◆ Given exercise:
Return each line of the listing below as a JSON array of strings, one string per line, leaving out blank lines.

Collected data entries:
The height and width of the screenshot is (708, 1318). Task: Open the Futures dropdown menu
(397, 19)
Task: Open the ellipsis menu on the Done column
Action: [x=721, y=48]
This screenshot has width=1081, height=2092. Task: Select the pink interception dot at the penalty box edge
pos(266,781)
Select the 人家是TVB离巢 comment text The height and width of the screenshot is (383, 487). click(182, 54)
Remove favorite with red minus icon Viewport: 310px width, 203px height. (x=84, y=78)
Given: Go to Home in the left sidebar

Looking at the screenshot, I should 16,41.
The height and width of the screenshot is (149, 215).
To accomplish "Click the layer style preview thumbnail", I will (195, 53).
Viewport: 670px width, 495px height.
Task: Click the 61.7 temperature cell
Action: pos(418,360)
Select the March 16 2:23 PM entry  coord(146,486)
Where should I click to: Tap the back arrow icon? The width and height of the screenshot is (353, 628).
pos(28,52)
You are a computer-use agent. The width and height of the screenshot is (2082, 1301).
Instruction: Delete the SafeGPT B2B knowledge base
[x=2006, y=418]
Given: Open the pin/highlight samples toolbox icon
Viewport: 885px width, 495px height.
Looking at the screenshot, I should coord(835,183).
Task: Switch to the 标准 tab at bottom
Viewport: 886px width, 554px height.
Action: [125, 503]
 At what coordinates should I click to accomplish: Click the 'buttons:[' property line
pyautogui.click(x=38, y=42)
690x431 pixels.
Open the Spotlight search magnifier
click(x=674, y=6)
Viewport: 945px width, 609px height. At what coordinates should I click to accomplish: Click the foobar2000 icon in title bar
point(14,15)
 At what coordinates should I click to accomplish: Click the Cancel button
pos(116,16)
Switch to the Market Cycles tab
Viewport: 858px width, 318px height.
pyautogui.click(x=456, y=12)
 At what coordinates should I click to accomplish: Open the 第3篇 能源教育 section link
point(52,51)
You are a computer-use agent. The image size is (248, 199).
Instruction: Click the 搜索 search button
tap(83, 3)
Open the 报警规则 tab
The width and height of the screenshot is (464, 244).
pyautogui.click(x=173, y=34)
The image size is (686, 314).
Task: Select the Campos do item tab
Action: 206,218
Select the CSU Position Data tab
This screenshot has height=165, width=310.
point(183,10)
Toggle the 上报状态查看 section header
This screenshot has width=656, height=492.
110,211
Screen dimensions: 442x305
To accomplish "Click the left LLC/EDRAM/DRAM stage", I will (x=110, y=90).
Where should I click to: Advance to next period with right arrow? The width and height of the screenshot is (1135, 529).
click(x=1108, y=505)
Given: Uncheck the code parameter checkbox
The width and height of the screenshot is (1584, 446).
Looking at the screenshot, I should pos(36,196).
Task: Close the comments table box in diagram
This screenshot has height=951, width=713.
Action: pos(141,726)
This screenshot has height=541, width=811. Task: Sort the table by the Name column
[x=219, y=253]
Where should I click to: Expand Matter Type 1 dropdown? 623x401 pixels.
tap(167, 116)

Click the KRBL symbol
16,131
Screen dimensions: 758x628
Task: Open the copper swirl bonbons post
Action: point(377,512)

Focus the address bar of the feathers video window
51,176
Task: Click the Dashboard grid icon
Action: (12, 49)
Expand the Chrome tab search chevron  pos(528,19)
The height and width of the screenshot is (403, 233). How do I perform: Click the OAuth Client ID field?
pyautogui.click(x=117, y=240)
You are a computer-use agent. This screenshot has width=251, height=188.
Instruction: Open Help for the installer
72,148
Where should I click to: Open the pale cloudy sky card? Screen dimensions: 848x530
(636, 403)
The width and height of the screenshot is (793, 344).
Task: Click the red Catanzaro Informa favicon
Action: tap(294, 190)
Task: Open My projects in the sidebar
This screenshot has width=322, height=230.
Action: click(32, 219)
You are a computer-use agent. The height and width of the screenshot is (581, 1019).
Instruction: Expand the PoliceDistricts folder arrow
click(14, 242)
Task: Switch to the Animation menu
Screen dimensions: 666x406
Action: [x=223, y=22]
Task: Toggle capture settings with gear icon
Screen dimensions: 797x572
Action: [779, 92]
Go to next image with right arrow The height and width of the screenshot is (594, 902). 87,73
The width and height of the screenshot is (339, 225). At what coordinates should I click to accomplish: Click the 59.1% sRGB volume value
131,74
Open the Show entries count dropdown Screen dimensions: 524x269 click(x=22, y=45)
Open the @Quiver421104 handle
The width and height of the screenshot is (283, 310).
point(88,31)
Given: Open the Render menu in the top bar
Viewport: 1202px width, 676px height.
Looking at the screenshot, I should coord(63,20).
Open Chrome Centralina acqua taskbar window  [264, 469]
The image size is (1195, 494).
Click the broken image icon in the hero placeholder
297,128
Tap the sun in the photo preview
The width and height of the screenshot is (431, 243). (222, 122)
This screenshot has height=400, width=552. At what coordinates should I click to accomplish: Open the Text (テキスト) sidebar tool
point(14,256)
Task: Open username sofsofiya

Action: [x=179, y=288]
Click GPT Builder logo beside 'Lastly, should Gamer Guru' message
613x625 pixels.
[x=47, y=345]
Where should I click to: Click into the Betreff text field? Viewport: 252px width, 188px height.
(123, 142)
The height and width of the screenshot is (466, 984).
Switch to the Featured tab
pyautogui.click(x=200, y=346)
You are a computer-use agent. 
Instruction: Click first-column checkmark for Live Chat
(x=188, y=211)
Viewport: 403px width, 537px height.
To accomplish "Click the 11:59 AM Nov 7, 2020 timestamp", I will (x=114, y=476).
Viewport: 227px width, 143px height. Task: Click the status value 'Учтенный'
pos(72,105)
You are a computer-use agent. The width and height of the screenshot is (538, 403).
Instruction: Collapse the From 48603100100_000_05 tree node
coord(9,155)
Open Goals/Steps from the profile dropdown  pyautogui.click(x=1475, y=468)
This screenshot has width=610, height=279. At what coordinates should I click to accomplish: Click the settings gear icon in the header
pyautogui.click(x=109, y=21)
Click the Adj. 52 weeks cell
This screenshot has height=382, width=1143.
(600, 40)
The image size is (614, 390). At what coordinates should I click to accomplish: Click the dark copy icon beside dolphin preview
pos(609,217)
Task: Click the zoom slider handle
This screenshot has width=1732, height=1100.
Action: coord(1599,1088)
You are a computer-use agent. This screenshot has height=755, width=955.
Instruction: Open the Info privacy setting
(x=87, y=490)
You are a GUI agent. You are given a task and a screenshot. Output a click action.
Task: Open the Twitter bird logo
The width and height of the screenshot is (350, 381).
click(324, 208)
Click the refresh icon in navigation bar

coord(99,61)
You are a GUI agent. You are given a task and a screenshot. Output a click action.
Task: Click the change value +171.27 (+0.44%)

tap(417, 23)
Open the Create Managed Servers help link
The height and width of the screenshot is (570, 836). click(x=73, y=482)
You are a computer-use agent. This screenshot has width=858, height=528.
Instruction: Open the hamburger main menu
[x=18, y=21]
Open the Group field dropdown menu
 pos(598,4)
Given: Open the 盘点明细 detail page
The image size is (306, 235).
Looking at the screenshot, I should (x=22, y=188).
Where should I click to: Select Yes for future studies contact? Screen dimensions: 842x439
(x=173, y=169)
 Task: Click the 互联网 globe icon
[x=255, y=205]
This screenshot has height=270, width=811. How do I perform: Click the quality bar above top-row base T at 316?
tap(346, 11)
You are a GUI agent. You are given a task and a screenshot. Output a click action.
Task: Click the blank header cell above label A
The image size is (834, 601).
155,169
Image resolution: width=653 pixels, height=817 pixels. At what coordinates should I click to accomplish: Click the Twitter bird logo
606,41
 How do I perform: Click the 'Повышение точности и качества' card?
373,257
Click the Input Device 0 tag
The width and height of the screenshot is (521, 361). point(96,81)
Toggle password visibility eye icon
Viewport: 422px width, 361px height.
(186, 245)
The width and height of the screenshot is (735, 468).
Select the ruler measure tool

◆ Solution to the problem:
[
  "The height and width of the screenshot is (708, 1318). Task: Open the Futures dropdown menu",
  "(397, 19)",
  "Task: Open the ellipsis menu on the Done column",
  "Action: [x=721, y=48]",
  "This screenshot has width=1081, height=2092. Task: Select the pink interception dot at the penalty box edge",
  "pos(266,781)",
  "Select the 人家是TVB离巢 comment text The height and width of the screenshot is (383, 487). click(182, 54)",
  "Remove favorite with red minus icon Viewport: 310px width, 203px height. (x=84, y=78)",
  "Given: Go to Home in the left sidebar",
  "Looking at the screenshot, I should 16,41.",
  "The height and width of the screenshot is (149, 215).",
  "To accomplish \"Click the layer style preview thumbnail\", I will (195, 53).",
  "Viewport: 670px width, 495px height.",
  "Task: Click the 61.7 temperature cell",
  "Action: pos(418,360)",
  "Select the March 16 2:23 PM entry  coord(146,486)",
  "Where should I click to: Tap the back arrow icon? The width and height of the screenshot is (353, 628).",
  "pos(28,52)",
  "You are a computer-use agent. The width and height of the screenshot is (2082, 1301).",
  "Instruction: Delete the SafeGPT B2B knowledge base",
  "[x=2006, y=418]",
  "Given: Open the pin/highlight samples toolbox icon",
  "Viewport: 885px width, 495px height.",
  "Looking at the screenshot, I should coord(835,183).",
  "Task: Switch to the 标准 tab at bottom",
  "Viewport: 886px width, 554px height.",
  "Action: [125, 503]",
  " At what coordinates should I click to accomplish: Click the 'buttons:[' property line",
  "pyautogui.click(x=38, y=42)",
  "690x431 pixels.",
  "Open the Spotlight search magnifier",
  "click(x=674, y=6)",
  "Viewport: 945px width, 609px height. At what coordinates should I click to accomplish: Click the foobar2000 icon in title bar",
  "point(14,15)",
  " At what coordinates should I click to accomplish: Click the Cancel button",
  "pos(116,16)",
  "Switch to the Market Cycles tab",
  "Viewport: 858px width, 318px height.",
  "pyautogui.click(x=456, y=12)",
  " At what coordinates should I click to accomplish: Open the 第3篇 能源教育 section link",
  "point(52,51)",
  "You are a computer-use agent. The image size is (248, 199).",
  "Instruction: Click the 搜索 search button",
  "tap(83, 3)",
  "Open the 报警规则 tab",
  "The width and height of the screenshot is (464, 244).",
  "pyautogui.click(x=173, y=34)",
  "The image size is (686, 314).",
  "Task: Select the Campos do item tab",
  "Action: 206,218",
  "Select the CSU Position Data tab",
  "This screenshot has height=165, width=310.",
  "point(183,10)",
  "Toggle the 上报状态查看 section header",
  "This screenshot has width=656, height=492.",
  "110,211",
  "Screen dimensions: 442x305",
  "To accomplish \"Click the left LLC/EDRAM/DRAM stage\", I will (x=110, y=90).",
  "Where should I click to: Advance to next period with right arrow? The width and height of the screenshot is (1135, 529).",
  "click(x=1108, y=505)",
  "Given: Uncheck the code parameter checkbox",
  "The width and height of the screenshot is (1584, 446).",
  "Looking at the screenshot, I should pos(36,196).",
  "Task: Close the comments table box in diagram",
  "This screenshot has height=951, width=713.",
  "Action: pos(141,726)",
  "This screenshot has height=541, width=811. Task: Sort the table by the Name column",
  "[x=219, y=253]",
  "Where should I click to: Expand Matter Type 1 dropdown? 623x401 pixels.",
  "tap(167, 116)",
  "Click the KRBL symbol",
  "16,131",
  "Screen dimensions: 758x628",
  "Task: Open the copper swirl bonbons post",
  "Action: point(377,512)",
  "Focus the address bar of the feathers video window",
  "51,176",
  "Task: Click the Dashboard grid icon",
  "Action: (12, 49)",
  "Expand the Chrome tab search chevron  pos(528,19)",
  "The height and width of the screenshot is (403, 233). How do I perform: Click the OAuth Client ID field?",
  "pyautogui.click(x=117, y=240)",
  "You are a computer-use agent. This screenshot has width=251, height=188.",
  "Instruction: Open Help for the installer",
  "72,148",
  "Where should I click to: Open the pale cloudy sky card? Screen dimensions: 848x530",
  "(636, 403)",
  "The width and height of the screenshot is (793, 344).",
  "Task: Click the red Catanzaro Informa favicon",
  "Action: tap(294, 190)",
  "Task: Open My projects in the sidebar",
  "This screenshot has width=322, height=230.",
  "Action: click(32, 219)",
  "You are a computer-use agent. The height and width of the screenshot is (581, 1019).",
  "Instruction: Expand the PoliceDistricts folder arrow",
  "click(14, 242)",
  "Task: Switch to the Animation menu",
  "Screen dimensions: 666x406",
  "Action: [x=223, y=22]",
  "Task: Toggle capture settings with gear icon",
  "Screen dimensions: 797x572",
  "Action: [779, 92]",
  "Go to next image with right arrow The height and width of the screenshot is (594, 902). 87,73",
  "The width and height of the screenshot is (339, 225). At what coordinates should I click to accomplish: Click the 59.1% sRGB volume value",
  "131,74",
  "Open the Show entries count dropdown Screen dimensions: 524x269 click(x=22, y=45)",
  "Open the @Quiver421104 handle",
  "The width and height of the screenshot is (283, 310).",
  "point(88,31)",
  "Given: Open the Render menu in the top bar",
  "Viewport: 1202px width, 676px height.",
  "Looking at the screenshot, I should coord(63,20).",
  "Open Chrome Centralina acqua taskbar window  [264, 469]",
  "The image size is (1195, 494).",
  "Click the broken image icon in the hero placeholder",
  "297,128",
  "Tap the sun in the photo preview",
  "The width and height of the screenshot is (431, 243). (222, 122)",
  "This screenshot has height=400, width=552. At what coordinates should I click to accomplish: Open the Text (テキスト) sidebar tool",
  "point(14,256)",
  "Task: Open username sofsofiya",
  "Action: [x=179, y=288]",
  "Click GPT Builder logo beside 'Lastly, should Gamer Guru' message",
  "613x625 pixels.",
  "[x=47, y=345]",
  "Where should I click to: Click into the Betreff text field? Viewport: 252px width, 188px height.",
  "(123, 142)",
  "The height and width of the screenshot is (466, 984).",
  "Switch to the Featured tab",
  "pyautogui.click(x=200, y=346)",
  "You are a computer-use agent. ",
  "Instruction: Click first-column checkmark for Live Chat",
  "(x=188, y=211)",
  "Viewport: 403px width, 537px height.",
  "To accomplish \"Click the 11:59 AM Nov 7, 2020 timestamp\", I will (x=114, y=476).",
  "Viewport: 227px width, 143px height. Task: Click the status value 'Учтенный'",
  "pos(72,105)",
  "You are a computer-use agent. The width and height of the screenshot is (538, 403).",
  "Instruction: Collapse the From 48603100100_000_05 tree node",
  "coord(9,155)",
  "Open Goals/Steps from the profile dropdown  pyautogui.click(x=1475, y=468)",
  "This screenshot has width=610, height=279. At what coordinates should I click to accomplish: Click the settings gear icon in the header",
  "pyautogui.click(x=109, y=21)",
  "Click the Adj. 52 weeks cell",
  "This screenshot has height=382, width=1143.",
  "(600, 40)",
  "The image size is (614, 390). At what coordinates should I click to accomplish: Click the dark copy icon beside dolphin preview",
  "pos(609,217)",
  "Task: Click the zoom slider handle",
  "This screenshot has width=1732, height=1100.",
  "Action: coord(1599,1088)",
  "You are a computer-use agent. This screenshot has height=755, width=955.",
  "Instruction: Open the Info privacy setting",
  "(x=87, y=490)",
  "You are a GUI agent. You are given a task and a screenshot. Output a click action.",
  "Task: Open the Twitter bird logo",
  "The width and height of the screenshot is (350, 381).",
  "click(324, 208)",
  "Click the refresh icon in navigation bar",
  "coord(99,61)",
  "You are a GUI agent. You are given a task and a screenshot. Output a click action.",
  "Task: Click the change value +171.27 (+0.44%)",
  "tap(417, 23)",
  "Open the Create Managed Servers help link",
  "The height and width of the screenshot is (570, 836). click(x=73, y=482)",
  "You are a computer-use agent. This screenshot has width=858, height=528.",
  "Instruction: Open the hamburger main menu",
  "[x=18, y=21]",
  "Open the Group field dropdown menu",
  " pos(598,4)",
  "Given: Open the 盘点明细 detail page",
  "The image size is (306, 235).",
  "Looking at the screenshot, I should (x=22, y=188).",
  "Where should I click to: Select Yes for future studies contact? Screen dimensions: 842x439",
  "(x=173, y=169)",
  " Task: Click the 互联网 globe icon",
  "[x=255, y=205]",
  "This screenshot has height=270, width=811. How do I perform: Click the quality bar above top-row base T at 316?",
  "tap(346, 11)",
  "You are a GUI agent. You are given a task and a screenshot. Output a click action.",
  "Task: Click the blank header cell above label A",
  "The image size is (834, 601).",
  "155,169",
  "Image resolution: width=653 pixels, height=817 pixels. At what coordinates should I click to accomplish: Click the Twitter bird logo",
  "606,41",
  " How do I perform: Click the 'Повышение точности и качества' card?",
  "373,257",
  "Click the Input Device 0 tag",
  "The width and height of the screenshot is (521, 361). point(96,81)",
  "Toggle password visibility eye icon",
  "Viewport: 422px width, 361px height.",
  "(186, 245)",
  "The width and height of the screenshot is (735, 468).",
  "Select the ruler measure tool"
]